Rehearsing the play and performing the play feel very different—performing something that’s so intricately and wisely put together is really freeing and instinctual, and you can be flexible in performance, always finding new things. But rehearsing something that’s so specific can just be exhausting. In any rehearsal process there’s a moment when your understanding of the character outpaces the technical requirements of a role—getting all the words in, or understanding how one scene builds on another and leads you to the next place. So rehearsing a scene in the middle of the play is a lot harder than getting to that scene and playing in it, especially because it’s just one long conversation with all the colors and complexities of a real relationship.
Duncan’s given us a structure that can just feel effortless to perform, once you’ve got the text and you live inside its rhythms. It’s just got a flow that carries you with it, because you and the audience don’t have a chance to second guess it; you’re just on to the next thing.
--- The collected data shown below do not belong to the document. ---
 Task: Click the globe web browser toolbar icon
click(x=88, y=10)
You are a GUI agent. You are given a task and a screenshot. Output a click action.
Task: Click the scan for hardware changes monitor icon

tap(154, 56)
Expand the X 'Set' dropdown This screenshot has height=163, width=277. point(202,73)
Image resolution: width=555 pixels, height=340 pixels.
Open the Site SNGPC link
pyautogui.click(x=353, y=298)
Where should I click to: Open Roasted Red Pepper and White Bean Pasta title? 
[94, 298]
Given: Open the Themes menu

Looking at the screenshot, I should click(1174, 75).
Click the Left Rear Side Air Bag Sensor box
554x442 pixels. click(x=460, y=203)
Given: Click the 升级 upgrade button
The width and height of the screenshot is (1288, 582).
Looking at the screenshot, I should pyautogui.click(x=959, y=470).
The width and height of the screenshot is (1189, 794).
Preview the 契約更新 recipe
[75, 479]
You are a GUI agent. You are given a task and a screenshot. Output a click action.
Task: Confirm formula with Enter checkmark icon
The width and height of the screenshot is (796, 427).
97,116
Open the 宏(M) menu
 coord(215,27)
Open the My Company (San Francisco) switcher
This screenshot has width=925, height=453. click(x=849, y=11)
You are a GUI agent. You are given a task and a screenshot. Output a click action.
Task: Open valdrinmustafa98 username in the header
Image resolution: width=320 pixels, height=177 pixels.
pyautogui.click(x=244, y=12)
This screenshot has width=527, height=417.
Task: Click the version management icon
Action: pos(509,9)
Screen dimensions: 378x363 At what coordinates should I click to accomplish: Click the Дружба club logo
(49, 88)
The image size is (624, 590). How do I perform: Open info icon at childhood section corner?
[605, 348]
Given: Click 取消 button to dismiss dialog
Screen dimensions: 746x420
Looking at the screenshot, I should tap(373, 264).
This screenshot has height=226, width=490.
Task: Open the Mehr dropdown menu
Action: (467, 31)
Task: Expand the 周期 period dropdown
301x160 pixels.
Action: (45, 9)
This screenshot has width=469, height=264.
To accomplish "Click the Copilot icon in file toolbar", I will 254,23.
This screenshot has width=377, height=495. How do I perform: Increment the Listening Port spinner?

I love working with a playwright in the room, and Duncan’s put a tremendous amount of trust in Ryan and me. It’s fantastic. It’s intimidating. It’s crazy. Lucky me.
I had a really visceral reaction to Lungs when I first read it—it made me really excited. A lot of the plays I read about people in relationships in their 30s let their characters off a little easy. This play felt like it was really, really honest about the difficulties and complexities of relationships. It hit on something more than what I usually see.
Rehearsing the play has been a lot like any other play I’ve done—I read the play over and over before rehearsals, I get into rehearsals and start figuring out your character, the ways he is and isn’t like me. But there are some differences, totally. One of the things that Duncan does in the play is just jump from one scene into another, which is tough as an actor—usually you have at least ten seconds as the lights change or there’s a music cue. So physically, we’re both thinking about the play a little different than we usually do.
And the language is…it’s real but it’s not the way that naturalistic dialogue is usually written. So it’s harder to memorize, because it’s just really exact. You also have to stay on top of the text, if that makes sense—you’re always about to talk, there’s no sitting back and listening to your scene partner. But once it’s all in your head, it’s also easier to remember in a way. It’s like second nature; once it’s inside your brain, it makes a lot of sense coming out. It’s a little like verse in that way—when you’re memorizing verse it’s hard, because it’s specific and unforgiving. But once you’ve got the language, it does a lot of the work for you.
—adapted from interviews by Adrien-Alice Hansel
‘Lungs’: Breathing fresh new path at Studio Theatre
By Peter Marks, Published: October 3
Studio Theatre embarks on an exciting new path with “Lungs,” a bracingly dramatic walk through the thicket of couples communication that proves an auspicious start to the company’s ambitions as midwife to original plays.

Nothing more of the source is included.